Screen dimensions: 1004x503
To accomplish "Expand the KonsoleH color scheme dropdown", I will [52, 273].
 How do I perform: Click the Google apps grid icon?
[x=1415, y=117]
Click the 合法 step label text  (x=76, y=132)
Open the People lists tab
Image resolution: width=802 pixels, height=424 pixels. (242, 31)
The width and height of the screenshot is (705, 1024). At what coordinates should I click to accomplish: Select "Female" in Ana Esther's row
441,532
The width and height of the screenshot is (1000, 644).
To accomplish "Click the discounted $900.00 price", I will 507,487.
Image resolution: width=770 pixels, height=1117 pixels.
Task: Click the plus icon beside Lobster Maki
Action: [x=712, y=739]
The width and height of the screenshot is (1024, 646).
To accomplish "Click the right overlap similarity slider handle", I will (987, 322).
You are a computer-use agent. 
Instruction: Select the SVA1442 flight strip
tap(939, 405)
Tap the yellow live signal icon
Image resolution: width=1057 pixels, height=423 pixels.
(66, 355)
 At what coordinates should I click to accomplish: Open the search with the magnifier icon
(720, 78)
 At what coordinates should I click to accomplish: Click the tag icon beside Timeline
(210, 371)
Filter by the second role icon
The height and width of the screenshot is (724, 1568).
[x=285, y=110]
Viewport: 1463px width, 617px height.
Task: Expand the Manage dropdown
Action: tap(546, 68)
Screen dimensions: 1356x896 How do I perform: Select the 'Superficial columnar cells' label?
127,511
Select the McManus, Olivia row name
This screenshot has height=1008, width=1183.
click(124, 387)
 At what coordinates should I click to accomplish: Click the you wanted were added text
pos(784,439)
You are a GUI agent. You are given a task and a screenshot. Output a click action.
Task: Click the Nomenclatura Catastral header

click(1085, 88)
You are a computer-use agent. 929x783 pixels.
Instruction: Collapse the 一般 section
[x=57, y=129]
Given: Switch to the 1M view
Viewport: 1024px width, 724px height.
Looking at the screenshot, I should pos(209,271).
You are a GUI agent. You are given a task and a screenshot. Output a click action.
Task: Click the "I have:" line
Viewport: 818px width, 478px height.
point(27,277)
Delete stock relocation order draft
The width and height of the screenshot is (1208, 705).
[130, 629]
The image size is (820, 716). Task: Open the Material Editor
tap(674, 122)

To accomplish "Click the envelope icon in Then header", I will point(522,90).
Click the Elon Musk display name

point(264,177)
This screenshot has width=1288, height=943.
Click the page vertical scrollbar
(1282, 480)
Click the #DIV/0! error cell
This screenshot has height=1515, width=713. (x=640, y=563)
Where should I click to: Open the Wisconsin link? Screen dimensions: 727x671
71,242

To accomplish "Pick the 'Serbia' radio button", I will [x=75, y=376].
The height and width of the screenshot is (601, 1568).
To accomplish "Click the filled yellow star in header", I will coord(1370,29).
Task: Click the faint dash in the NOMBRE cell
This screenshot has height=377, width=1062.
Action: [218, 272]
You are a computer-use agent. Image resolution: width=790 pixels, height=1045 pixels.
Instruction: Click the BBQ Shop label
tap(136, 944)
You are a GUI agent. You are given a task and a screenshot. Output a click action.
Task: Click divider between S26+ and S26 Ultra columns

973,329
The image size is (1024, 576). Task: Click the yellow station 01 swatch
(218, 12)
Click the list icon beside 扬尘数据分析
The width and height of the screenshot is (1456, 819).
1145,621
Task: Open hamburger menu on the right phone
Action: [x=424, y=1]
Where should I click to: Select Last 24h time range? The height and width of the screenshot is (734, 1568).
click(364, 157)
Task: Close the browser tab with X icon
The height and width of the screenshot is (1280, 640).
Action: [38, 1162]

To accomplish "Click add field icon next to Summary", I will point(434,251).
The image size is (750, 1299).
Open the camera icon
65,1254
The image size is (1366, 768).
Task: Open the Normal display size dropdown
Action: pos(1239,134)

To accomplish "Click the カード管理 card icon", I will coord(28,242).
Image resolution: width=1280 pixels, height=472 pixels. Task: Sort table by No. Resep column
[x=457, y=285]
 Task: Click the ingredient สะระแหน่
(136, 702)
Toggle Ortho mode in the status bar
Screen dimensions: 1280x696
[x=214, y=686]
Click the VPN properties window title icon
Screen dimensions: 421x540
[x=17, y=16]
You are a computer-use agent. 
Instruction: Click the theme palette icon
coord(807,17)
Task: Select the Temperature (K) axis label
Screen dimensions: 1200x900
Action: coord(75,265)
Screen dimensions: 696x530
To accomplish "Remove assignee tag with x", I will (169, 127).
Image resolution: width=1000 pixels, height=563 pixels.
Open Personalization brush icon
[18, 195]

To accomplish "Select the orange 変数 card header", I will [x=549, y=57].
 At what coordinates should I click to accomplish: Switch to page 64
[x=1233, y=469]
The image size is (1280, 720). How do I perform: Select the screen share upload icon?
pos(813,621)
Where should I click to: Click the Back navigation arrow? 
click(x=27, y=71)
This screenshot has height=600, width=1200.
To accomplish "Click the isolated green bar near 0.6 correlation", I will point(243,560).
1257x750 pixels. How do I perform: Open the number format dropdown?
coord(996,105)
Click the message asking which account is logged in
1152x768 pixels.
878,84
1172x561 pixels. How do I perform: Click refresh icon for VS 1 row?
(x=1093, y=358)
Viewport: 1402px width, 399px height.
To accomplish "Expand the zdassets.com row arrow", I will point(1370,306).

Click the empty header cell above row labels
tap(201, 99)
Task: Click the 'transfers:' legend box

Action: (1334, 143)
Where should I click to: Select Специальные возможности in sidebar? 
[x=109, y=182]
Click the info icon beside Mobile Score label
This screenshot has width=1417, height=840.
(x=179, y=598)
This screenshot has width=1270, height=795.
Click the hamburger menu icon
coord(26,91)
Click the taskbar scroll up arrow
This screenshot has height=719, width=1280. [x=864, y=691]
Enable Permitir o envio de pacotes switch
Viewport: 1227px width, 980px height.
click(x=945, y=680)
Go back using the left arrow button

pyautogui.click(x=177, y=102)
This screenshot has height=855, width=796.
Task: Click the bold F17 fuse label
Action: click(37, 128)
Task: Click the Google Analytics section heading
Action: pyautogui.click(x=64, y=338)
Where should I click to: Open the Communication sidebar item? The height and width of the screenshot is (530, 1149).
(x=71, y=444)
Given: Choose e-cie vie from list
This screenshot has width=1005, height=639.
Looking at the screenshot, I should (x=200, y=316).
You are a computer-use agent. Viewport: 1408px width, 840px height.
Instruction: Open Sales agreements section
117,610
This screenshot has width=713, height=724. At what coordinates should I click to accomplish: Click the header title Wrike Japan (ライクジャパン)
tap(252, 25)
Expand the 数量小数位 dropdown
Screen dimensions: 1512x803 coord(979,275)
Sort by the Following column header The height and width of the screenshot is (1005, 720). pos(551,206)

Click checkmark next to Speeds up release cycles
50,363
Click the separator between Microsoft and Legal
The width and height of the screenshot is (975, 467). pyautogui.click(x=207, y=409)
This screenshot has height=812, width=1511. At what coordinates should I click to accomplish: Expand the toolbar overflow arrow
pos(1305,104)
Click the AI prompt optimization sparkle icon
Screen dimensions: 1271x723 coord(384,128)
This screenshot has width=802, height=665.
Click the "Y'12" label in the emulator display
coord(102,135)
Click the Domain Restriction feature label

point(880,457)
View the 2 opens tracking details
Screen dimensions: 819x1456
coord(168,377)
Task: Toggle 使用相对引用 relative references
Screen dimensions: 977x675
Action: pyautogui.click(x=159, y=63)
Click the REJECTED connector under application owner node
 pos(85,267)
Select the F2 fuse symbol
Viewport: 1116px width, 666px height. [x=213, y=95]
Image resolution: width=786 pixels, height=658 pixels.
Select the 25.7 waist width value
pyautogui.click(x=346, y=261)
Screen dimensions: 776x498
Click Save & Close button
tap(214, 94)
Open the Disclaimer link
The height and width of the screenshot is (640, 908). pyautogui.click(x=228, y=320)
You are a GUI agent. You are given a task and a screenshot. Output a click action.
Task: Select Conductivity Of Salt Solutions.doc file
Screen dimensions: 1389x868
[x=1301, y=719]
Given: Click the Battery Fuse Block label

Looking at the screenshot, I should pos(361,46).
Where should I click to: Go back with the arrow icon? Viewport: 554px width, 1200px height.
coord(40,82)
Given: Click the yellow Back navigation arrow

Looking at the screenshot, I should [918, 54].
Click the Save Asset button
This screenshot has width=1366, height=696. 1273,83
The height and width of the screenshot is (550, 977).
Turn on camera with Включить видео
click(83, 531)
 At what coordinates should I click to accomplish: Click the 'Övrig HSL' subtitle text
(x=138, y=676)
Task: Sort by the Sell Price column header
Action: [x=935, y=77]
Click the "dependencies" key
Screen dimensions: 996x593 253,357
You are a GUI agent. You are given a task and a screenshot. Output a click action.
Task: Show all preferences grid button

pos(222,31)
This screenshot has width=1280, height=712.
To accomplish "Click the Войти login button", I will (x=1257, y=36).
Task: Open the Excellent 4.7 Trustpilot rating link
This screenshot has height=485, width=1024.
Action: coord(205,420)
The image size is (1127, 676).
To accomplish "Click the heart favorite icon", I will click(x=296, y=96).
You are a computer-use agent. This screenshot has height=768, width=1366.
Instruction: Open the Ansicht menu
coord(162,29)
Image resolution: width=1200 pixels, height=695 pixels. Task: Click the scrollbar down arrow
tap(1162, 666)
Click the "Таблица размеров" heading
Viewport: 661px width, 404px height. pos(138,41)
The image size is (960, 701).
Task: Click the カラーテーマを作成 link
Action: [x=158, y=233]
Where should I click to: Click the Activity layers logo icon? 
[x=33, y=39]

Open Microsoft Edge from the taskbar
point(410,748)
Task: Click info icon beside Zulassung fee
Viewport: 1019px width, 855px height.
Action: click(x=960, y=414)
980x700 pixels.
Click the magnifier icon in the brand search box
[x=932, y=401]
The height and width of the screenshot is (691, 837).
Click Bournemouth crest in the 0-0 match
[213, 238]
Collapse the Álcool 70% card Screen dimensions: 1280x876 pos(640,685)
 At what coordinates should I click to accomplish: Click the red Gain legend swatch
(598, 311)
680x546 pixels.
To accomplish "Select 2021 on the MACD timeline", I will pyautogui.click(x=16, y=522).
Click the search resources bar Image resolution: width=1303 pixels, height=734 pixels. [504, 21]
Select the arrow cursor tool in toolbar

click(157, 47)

Task details: Return the lines exactly as they stand, please. Start at the top of the material and finish with the line where "Click the 合法" appears.

Answer box:
Screen dimensions: 1004x503
To accomplish "Expand the KonsoleH color scheme dropdown", I will [52, 273].
 How do I perform: Click the Google apps grid icon?
[x=1415, y=117]
Click the 合法 step label text  (x=76, y=132)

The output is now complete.